MO_17_2303 - Automatic Deep Learning-based Segmentation of Brain Metastasis on MPRAGE MR Images for Stereotactic Radiotherapy Planning

Purpose/Objective(s): Stereotactic radiotherapy (SRT) for patients with brain metastasis requires precisely contoured gross tumour volumes (GTV). We aimed to compare deep-learning-generated contours (DC) with expert contours (EC).

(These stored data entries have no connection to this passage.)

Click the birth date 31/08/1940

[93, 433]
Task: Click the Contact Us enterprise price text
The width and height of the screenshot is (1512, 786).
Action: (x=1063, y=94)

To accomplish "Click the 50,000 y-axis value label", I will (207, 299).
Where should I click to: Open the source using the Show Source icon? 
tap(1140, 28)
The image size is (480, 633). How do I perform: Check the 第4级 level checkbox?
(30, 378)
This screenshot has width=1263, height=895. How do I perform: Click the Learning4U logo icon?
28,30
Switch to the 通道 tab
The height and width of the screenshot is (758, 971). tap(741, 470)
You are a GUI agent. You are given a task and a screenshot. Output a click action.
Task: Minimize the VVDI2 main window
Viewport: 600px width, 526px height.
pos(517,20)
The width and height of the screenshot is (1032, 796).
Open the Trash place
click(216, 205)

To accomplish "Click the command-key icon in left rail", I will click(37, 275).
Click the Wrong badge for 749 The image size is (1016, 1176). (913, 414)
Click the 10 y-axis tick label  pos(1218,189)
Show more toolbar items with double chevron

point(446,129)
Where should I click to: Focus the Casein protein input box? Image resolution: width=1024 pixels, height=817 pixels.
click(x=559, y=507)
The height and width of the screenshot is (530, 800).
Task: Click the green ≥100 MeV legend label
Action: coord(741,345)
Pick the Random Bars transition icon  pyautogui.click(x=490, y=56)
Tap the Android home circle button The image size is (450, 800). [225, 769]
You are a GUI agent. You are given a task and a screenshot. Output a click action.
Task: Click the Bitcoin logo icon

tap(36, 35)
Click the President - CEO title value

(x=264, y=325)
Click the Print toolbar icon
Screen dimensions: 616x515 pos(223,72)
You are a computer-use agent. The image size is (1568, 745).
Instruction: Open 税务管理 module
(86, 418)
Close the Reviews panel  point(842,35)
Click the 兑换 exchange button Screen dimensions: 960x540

Materials/Methods: Dataset 1 (DS1) consisted of 78 brain metastasis SRT plans with fused MPRAGE MR scans from a single centre. Dataset 2 (DS2) consisted of 170 publicly available MR images with brain metastasis contoured by a CNS radiation oncologist. Convolutional neural networks were used to train separate models on DS1, DS2, and a combined model including DS1 and DS2 (DS-all). Two model variations were developed: DC-Axial, which relied solely on axial training slices, and DC-Multi, which used axial contours combined with multiplanar slices in order to reduce false-positive predictions. A validation dataset consisted of 28 MPRAGE MR scans with 46 individual brain metastasis contours from SRT treatment plans.The true-positive DCs were compared with ECs using the Dice Similarity Coefficient (DSC), 95% distance transform (DT-95%), and mean distance transform (DT-mean). Dosimetric analysis was performed by fusing the DCs to the SRT planning CT scan with medical imaging software.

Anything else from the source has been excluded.